• **WRITTEN PROBLEM**: From the rows below, pull out each line that contains the string "pixels" and copy it unchanged.

— start RECORDS FOR PROCESSING —

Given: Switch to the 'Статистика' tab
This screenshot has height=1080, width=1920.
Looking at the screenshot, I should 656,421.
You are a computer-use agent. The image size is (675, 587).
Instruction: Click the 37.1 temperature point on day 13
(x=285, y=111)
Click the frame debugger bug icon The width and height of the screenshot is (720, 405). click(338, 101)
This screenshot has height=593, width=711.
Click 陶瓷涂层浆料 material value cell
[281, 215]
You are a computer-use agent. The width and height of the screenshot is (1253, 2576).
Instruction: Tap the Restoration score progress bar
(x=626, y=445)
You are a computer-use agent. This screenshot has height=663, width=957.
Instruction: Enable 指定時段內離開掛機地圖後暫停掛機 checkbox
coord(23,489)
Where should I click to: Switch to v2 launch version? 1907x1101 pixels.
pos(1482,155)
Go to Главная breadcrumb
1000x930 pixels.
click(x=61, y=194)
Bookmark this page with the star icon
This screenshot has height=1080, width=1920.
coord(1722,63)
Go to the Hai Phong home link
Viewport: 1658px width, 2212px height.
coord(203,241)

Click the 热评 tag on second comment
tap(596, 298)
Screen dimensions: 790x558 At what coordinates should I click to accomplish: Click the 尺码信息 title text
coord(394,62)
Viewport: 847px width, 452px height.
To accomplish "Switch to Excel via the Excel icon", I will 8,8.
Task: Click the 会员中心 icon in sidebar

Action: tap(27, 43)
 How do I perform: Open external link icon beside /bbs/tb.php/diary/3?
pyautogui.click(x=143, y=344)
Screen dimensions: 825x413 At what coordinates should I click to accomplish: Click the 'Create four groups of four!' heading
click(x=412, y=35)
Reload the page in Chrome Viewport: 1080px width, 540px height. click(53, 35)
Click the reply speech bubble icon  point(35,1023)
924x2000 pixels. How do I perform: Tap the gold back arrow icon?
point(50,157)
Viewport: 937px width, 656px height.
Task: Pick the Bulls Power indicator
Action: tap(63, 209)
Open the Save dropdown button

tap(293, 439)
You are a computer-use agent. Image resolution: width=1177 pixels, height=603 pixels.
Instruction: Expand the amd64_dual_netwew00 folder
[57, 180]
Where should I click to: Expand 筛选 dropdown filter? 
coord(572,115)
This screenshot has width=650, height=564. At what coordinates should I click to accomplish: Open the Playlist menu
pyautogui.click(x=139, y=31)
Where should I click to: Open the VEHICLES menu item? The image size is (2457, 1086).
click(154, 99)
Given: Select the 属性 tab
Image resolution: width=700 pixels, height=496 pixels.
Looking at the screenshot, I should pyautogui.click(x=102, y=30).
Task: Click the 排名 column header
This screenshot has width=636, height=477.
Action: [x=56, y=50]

— end RECORDS FOR PROCESSING —

• **ANSWER FOR THE TASK**:
Where should I click to: Switch to v2 launch version? 1907x1101 pixels.
1000x930 pixels.
924x2000 pixels. How do I perform: Tap the gold back arrow icon?
You are a computer-use agent. Image resolution: width=1177 pixels, height=603 pixels.
Image resolution: width=700 pixels, height=496 pixels.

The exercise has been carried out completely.